By Dr. Ken Broda-Bahm:
I had one important early experience in trial consulting that I've kept in my head over the years. It was actually on my first job after moving to Persuasion Strategies many years ago. Attorneys we knew were working with a very large national litigation consulting group in hosting a mock trial. The client wanted to go with the very large firm, but the attorneys we knew wanted a consultant from our team to be on-site, just to provide some feedback. So I came to watch the mock trial and to share my thoughts. I had zero knowledge of the case before arriving at the research site -- I didn't read any briefs and hadn't had any conversations with the attorneys about it. And I had no involvement in the case preparation afterward. I just watched for that one day, and then drafted my notes into a memo and sent it off. That memo focused on case strengths, weaknesses, what our message should be, what kind of jurors we want, etcetera, but all in all, it was just a memo that ended up being, I think, about 12 pages. I sent it to the attorneys who invited me, and that was it. I didn't hear anything back at the time.

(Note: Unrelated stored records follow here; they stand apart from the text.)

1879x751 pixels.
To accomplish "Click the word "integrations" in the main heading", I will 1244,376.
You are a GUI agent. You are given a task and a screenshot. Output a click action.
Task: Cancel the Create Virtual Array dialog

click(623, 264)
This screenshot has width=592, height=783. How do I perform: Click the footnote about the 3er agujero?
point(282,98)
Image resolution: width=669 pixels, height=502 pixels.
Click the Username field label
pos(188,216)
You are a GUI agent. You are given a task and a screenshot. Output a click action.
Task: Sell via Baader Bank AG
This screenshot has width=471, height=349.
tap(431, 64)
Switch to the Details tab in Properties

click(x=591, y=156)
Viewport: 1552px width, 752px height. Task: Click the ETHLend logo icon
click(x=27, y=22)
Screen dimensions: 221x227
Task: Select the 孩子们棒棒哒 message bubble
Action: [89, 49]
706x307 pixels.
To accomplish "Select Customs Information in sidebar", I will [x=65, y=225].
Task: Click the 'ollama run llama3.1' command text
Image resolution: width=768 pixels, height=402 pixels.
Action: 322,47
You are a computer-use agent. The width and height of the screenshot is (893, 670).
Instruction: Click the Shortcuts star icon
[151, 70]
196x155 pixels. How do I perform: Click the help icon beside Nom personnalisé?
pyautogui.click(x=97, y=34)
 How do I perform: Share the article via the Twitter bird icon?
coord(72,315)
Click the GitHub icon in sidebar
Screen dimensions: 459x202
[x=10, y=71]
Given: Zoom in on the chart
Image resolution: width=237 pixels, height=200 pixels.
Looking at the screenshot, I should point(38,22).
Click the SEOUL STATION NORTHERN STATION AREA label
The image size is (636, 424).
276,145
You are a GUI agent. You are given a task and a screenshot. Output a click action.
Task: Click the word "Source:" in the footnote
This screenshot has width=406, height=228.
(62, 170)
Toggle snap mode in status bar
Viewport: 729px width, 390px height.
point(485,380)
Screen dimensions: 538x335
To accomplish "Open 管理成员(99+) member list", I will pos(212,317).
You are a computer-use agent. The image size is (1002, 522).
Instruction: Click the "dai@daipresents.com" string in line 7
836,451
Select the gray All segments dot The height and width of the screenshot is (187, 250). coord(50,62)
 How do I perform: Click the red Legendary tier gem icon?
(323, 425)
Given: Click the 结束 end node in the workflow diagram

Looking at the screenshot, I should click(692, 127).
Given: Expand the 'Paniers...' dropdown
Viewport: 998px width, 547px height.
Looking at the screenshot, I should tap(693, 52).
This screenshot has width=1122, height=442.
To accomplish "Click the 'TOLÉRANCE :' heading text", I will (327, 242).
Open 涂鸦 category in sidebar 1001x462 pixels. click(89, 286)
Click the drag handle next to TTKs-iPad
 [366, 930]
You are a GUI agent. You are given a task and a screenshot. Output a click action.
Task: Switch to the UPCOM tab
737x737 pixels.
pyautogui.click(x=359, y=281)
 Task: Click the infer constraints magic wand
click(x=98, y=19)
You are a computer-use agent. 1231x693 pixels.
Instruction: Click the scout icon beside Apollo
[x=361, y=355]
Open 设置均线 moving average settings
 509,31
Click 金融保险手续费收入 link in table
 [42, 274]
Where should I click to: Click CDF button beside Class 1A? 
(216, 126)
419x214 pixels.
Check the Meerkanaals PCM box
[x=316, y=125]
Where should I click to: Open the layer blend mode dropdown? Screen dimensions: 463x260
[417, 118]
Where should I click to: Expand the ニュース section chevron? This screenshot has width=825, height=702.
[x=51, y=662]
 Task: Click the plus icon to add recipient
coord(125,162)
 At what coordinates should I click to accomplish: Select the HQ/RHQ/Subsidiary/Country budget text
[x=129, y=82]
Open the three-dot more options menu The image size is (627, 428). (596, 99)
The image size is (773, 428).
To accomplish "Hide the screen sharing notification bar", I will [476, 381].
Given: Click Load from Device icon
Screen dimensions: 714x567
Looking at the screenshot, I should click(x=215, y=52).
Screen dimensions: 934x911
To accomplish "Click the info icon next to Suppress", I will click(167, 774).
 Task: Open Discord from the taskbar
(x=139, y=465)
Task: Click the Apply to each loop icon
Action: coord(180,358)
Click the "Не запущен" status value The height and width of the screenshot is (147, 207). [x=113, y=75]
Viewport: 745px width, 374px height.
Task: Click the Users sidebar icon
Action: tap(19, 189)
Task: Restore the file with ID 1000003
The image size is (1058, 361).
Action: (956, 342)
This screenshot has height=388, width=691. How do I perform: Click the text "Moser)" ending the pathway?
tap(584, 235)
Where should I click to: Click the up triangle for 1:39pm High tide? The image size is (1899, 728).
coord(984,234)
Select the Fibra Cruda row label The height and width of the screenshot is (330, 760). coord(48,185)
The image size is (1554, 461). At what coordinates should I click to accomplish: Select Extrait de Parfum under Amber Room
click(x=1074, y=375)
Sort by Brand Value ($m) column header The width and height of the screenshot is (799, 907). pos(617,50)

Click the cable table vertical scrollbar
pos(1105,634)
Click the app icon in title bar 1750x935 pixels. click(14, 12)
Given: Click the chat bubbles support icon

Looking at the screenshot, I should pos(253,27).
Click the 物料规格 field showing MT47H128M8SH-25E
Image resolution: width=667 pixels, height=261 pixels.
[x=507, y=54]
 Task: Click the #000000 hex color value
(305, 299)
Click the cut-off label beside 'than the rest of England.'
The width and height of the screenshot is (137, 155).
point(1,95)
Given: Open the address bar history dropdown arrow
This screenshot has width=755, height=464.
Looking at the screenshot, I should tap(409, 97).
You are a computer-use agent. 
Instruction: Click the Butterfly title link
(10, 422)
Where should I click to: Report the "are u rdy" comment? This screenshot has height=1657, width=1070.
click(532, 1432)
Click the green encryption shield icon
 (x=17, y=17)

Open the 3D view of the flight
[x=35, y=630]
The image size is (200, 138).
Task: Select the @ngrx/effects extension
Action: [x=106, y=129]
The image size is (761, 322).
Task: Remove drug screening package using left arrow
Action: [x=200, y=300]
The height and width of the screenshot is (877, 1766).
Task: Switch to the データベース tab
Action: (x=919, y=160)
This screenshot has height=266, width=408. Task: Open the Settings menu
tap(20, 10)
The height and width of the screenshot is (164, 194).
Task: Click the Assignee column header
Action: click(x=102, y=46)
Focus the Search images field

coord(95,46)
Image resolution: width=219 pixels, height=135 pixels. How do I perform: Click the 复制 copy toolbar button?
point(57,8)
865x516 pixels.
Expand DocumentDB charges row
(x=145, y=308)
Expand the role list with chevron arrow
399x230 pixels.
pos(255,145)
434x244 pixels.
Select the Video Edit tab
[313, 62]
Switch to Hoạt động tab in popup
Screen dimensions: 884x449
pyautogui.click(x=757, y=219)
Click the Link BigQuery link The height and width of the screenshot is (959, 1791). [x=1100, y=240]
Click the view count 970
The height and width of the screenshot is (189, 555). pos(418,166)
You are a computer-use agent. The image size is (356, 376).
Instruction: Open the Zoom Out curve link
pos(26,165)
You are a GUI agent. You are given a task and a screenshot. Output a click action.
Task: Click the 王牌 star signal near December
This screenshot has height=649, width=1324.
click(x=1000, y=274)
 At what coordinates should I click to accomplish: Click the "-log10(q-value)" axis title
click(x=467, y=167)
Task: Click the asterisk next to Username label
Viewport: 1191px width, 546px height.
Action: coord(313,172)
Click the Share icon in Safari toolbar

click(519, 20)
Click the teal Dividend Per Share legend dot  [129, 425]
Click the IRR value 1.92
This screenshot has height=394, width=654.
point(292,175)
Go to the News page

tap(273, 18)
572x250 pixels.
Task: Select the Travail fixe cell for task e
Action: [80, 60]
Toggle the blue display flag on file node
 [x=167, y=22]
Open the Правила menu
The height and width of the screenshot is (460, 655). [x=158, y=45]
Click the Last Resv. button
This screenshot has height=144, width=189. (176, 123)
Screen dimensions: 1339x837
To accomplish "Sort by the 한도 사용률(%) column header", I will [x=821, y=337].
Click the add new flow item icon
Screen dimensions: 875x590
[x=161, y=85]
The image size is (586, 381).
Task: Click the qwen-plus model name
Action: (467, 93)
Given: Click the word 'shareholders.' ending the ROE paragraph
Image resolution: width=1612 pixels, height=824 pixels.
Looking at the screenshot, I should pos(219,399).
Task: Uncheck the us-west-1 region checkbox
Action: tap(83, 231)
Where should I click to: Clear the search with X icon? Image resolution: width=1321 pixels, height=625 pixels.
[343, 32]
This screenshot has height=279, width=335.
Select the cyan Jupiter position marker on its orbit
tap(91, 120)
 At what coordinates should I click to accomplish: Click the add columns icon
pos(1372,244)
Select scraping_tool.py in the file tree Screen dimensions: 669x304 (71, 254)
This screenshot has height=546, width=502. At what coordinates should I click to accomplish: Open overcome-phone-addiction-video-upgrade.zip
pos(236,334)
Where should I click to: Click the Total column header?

It wasn't until more than a year later when I heard from one of the attorneys. He said that the team had won, and more importantly had used my memo as a guide to how they tried their case. More than the 150-page report from the larger group, and more than the daily involvement from their team of consultants, the team relied on the approach I briefly sketched out after just one day's contact, involving only an hour of summary argument from each side. Reflecting on it, the attorney said, "It is interesting...We got the most useful advice from the person who knew the least about the case." Then he went on to say that he thinks sometimes we consultants try to know too much. When we learn the case like the attorneys learn the case, he said, we become just another voice at the table, just like the attorneys. We start to think the same, to share the same assumptions and mindset, and to look at the case through the same filters. And that, he stressed, can limit our usefulness. That advice stayed with me since then. So in this post, I wanted to share some thoughts on how a consultant ought to know enough to be useful, but not so much that there's a risk of becoming an echo of the attorney's perspective.